Select and Design a Disaster Recovery Solution
Selecting the Solution
To replicate the data from one site to another, there are two solutions that are currently being used.
- Storage-based replication
- Hypervisor-based replication
Traditional recovery methods involved setting up two sites and enabling storage-based replication between these two sites. Replicating data was completely handled by the storage array. LUN created on the storage array was configured to be replicated over to the secondary site. During disaster recovery, a snapshot of the replicated LUN was created on the recovery site and mounted manually to use the data. This solution lacked automated recovery.
VMware Site Recovery Manager filled this gap of automated recovery with the storage array plugin. Not only the process of creating array snapshots and mounting them was automated, but this also provided additional granularity on the recovery of the virtual machine. You could now create protection groups to group dependent workloads, create a recovery plan, and set a priority order for recovery of workloads. However, what lacked was choosing to just replicate an individual VM over a complete LUN. Placement of VM on a particular LUN was to be designed based on the need for replication.
Storage-based replication also requires storage hardware on the production and recovery site. These requirements forced users to use one particular storage vendor in both sites along with an additional replication license which increased the overall cost for the DR solution.

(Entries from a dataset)
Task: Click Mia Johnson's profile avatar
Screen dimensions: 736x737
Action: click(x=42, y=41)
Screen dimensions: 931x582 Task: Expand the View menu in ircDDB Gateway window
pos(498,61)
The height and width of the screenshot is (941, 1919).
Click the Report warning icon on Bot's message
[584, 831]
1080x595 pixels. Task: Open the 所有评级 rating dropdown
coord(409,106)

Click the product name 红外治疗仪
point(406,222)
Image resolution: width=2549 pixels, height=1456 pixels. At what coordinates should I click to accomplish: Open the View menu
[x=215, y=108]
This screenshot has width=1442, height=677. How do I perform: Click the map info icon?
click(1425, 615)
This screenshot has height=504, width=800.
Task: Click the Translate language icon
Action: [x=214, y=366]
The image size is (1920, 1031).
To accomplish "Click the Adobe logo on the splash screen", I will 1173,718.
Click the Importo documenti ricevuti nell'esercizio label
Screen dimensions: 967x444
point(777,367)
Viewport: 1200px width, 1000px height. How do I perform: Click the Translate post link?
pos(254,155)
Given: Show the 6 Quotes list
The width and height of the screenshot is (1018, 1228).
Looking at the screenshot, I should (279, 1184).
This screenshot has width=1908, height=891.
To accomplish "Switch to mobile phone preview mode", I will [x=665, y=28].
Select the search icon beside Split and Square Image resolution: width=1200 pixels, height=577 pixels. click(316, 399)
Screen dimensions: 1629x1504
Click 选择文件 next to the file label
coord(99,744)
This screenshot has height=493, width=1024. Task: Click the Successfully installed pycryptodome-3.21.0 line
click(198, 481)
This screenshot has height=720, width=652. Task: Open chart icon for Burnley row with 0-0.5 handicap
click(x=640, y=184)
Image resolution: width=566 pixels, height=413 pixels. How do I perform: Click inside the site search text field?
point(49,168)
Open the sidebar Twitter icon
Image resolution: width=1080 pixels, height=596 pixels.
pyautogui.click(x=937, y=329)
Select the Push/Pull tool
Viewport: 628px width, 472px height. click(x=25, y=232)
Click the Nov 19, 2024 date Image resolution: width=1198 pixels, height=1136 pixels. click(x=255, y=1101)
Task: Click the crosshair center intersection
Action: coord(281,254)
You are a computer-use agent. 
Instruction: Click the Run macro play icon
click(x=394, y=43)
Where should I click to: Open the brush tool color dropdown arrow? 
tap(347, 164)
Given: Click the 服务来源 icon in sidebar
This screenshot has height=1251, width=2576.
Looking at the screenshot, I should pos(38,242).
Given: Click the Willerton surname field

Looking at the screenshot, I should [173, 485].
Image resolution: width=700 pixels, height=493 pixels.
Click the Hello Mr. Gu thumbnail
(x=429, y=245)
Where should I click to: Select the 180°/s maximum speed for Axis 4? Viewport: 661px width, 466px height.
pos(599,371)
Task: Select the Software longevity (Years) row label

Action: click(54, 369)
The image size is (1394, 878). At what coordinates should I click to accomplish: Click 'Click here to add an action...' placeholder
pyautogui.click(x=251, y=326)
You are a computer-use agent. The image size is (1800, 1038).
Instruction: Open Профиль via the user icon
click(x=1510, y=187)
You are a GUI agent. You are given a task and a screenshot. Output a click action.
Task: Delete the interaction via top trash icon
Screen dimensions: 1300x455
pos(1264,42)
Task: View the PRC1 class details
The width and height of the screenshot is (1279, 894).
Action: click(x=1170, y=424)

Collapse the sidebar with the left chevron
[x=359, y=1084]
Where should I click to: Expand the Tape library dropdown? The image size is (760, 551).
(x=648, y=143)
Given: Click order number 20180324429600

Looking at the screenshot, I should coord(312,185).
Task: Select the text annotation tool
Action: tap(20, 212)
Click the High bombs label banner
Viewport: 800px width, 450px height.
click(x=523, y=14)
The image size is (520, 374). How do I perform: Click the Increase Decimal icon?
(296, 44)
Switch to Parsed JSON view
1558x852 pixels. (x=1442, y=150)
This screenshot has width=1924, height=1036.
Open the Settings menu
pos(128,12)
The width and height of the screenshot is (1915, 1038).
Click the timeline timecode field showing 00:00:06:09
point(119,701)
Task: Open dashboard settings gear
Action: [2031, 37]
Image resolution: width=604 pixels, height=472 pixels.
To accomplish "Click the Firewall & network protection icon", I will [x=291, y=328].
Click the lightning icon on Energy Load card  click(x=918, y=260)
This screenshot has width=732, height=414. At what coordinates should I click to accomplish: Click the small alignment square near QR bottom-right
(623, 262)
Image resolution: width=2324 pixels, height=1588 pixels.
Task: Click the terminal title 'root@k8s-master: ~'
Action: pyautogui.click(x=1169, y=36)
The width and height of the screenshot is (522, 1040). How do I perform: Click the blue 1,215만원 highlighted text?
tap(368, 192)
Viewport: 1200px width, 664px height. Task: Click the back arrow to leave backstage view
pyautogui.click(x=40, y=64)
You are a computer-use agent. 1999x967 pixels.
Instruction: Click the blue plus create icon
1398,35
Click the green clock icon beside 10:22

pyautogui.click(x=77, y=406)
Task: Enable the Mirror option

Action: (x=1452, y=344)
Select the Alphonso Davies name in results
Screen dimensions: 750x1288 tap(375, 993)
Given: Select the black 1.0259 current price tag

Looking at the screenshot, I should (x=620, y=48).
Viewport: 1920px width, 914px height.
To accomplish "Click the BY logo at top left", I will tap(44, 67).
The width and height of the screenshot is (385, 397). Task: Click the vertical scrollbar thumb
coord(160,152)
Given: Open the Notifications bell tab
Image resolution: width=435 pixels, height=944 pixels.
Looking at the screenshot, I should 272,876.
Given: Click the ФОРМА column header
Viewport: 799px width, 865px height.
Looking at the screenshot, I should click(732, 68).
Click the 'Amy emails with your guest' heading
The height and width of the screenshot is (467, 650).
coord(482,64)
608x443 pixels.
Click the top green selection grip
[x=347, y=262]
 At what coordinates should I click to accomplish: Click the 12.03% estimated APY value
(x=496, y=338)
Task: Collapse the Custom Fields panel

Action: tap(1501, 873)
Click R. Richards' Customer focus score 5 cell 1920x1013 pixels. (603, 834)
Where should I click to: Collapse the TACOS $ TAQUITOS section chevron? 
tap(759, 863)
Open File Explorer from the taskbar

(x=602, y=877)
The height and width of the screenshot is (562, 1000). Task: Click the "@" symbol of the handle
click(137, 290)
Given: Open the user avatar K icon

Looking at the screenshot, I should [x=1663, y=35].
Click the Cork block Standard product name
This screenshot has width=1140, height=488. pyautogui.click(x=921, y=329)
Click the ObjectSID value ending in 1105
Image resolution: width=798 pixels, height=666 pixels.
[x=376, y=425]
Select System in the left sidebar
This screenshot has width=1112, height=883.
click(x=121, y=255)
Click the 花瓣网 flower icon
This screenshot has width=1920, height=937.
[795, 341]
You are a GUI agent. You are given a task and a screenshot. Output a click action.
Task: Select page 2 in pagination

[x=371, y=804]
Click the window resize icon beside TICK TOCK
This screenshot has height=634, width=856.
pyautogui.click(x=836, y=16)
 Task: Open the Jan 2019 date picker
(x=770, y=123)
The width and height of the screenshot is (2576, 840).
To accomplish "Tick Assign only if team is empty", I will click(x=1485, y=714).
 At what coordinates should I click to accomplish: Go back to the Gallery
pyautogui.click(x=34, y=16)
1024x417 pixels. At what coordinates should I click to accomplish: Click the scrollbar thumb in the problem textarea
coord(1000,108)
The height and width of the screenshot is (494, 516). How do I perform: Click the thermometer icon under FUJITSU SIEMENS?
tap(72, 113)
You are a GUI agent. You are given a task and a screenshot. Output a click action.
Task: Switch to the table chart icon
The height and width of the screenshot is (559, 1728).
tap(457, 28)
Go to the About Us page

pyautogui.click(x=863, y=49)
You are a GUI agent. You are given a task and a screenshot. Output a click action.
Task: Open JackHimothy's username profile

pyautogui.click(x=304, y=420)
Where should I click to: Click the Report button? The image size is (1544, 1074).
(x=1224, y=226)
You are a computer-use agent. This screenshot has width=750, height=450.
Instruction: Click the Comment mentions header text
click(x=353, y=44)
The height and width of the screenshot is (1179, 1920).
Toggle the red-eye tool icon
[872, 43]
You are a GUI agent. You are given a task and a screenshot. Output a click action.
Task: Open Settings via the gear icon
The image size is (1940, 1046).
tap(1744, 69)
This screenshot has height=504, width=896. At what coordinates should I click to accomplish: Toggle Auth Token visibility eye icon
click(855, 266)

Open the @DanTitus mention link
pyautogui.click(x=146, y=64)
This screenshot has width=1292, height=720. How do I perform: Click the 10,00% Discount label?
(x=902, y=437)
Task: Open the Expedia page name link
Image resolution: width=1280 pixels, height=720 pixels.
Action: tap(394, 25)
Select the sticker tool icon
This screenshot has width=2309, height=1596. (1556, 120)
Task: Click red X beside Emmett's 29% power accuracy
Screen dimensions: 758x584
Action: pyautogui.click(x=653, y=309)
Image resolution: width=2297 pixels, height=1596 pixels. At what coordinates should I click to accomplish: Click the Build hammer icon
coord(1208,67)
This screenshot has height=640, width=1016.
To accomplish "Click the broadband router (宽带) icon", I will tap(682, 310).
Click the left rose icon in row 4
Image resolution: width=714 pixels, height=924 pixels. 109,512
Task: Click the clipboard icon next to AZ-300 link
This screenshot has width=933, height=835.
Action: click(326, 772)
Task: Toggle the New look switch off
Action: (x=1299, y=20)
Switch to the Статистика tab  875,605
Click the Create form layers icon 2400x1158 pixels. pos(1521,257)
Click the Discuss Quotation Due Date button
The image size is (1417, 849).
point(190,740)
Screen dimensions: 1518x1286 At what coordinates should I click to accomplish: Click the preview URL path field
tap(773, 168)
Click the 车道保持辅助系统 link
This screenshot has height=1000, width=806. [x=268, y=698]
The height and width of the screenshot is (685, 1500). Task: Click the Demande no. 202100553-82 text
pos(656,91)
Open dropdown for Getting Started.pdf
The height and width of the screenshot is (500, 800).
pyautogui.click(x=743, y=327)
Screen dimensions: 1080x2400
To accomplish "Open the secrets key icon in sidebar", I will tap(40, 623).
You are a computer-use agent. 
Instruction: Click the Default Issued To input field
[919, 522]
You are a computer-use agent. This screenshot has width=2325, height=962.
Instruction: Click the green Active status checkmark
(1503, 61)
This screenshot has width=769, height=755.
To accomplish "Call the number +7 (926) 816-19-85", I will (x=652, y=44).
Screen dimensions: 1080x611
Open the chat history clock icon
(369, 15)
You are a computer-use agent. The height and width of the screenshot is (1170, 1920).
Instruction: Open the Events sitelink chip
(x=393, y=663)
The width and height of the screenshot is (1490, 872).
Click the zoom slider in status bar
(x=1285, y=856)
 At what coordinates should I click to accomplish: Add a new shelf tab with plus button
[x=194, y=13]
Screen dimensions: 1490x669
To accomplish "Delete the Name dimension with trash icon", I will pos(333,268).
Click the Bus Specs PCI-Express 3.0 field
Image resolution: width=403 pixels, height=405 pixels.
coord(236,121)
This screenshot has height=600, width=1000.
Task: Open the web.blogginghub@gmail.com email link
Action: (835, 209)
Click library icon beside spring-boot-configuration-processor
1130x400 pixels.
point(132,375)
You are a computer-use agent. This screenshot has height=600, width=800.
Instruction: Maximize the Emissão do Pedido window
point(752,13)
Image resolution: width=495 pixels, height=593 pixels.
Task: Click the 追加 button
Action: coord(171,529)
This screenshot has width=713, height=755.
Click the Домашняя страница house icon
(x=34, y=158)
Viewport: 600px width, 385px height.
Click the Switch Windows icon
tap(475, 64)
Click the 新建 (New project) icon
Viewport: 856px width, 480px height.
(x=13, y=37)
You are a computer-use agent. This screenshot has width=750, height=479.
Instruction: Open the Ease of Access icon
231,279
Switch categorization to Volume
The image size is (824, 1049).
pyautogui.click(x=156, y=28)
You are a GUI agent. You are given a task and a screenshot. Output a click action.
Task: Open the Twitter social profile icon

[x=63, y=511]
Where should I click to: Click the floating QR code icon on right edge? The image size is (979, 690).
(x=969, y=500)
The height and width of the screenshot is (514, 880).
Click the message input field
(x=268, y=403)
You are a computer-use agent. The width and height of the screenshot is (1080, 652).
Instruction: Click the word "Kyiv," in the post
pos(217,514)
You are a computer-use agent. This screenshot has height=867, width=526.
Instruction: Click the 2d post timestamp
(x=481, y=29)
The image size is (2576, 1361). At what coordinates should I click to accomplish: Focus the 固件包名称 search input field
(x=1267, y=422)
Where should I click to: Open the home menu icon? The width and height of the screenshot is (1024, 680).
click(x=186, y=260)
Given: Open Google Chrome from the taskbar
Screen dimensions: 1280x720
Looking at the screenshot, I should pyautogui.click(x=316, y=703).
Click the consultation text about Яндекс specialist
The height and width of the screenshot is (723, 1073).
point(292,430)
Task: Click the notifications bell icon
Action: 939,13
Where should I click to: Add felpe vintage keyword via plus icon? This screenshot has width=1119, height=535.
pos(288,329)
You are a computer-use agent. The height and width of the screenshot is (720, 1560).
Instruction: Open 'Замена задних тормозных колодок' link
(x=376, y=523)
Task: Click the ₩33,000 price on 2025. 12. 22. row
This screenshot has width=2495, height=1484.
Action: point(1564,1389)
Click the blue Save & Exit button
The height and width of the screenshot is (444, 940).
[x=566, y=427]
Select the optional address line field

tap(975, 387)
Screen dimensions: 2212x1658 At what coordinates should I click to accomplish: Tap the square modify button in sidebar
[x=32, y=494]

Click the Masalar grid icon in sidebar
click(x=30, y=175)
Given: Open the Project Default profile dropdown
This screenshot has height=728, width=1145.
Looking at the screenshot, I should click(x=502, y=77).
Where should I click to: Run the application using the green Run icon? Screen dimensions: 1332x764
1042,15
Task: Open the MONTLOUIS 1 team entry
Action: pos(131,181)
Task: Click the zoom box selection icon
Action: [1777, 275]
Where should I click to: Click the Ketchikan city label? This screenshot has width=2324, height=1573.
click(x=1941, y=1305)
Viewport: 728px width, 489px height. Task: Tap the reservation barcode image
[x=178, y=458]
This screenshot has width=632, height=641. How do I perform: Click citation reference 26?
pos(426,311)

CHALLENGES>
a. Answer these questions about the disaster recovery text:
(i) Which two solutions are currently used to replicate data from one site to another?
(ii) In traditional recovery methods, what was created on the recovery site during disaster recovery, and how was it used?
(iii) Besides one particular storage vendor in both sites, what additional requirement increased the overall cost of storage-based replication?
b. Go on with the disaster recovery text from the point where it stops.

WRITTEN RESPONSES>
a.
(i) Storage-based replication and hypervisor-based replication.
(ii) A snapshot of the replicated LUN was created on the recovery site and mounted manually to use the data.
(iii) An additional replication license.

b.
VMware introduced Hypervisor/Host-based replication (HBR) to overcome the challenges of storage- based replication. With HBR, you can replicate the data of an individual virtual machine from one site to another. HBR provides the granularity and flexibility of enabling replication on individual virtual machines residing on any supported storage for the ESXi, which addressed the major challenge of the storage agnostic solution. For example, you may choose to have iSCSI or Fibre-attach storage with VMFS on the production site and choose an NFS or VSAN based solution on the recovery site.
The hypervisor at the production site where the virtual machine is running can perform the initial replication (first full copy) and also track the changes and replicate them over to the recovery site. This is done with the help of a paired replication appliance deployed on both sites. An HBR-enabled machine can also utilize virtualization features such a HA or vMotion.
Designing the Solution
When designing a recovery solution, there are multiple factors to be considered covering all the components of the datacenter.
Architecture
VMware Provides two offerings for Disaster recovery solution with VMC on AWS.
- Using VMware Site Recovery Manager: This is an on-demand DRaaS solution that is delivered with vSphere replication and VMware Site Recovery Manager. With this service, along with enabling the add on from the VMC on AWS UI, you deploy a vSphere appliance in your on-premises vSphere environment. You can then Pair sites and replicate your critical VMs running in the on-premises environment to an SDDC created on VMC on AWS.
- Using VMware Cloud Disaster Recovery : This is VMware's on-demand disaster recovery service that is delivered as an easy-to-use SaaS solution and offers cloud economics to help keep your disaster recovery costs under control. The target SDDC can be created immediately prior to performing a recovery and not upfront, while also supporting the replications in the steady state. The DRaaS connector is deployed as a virtual appliance that replicates the data to a Scale-Out Cloud File System (SCFS). This volume is mounted when we choose to perform a recovery as livemount on SDDC and since the VM are already in ESXi supported format recovery is handled at ease.
SDDC Planning
When you are selecting an SDDC as a recovery site, you must cover these major categories of an SDDC.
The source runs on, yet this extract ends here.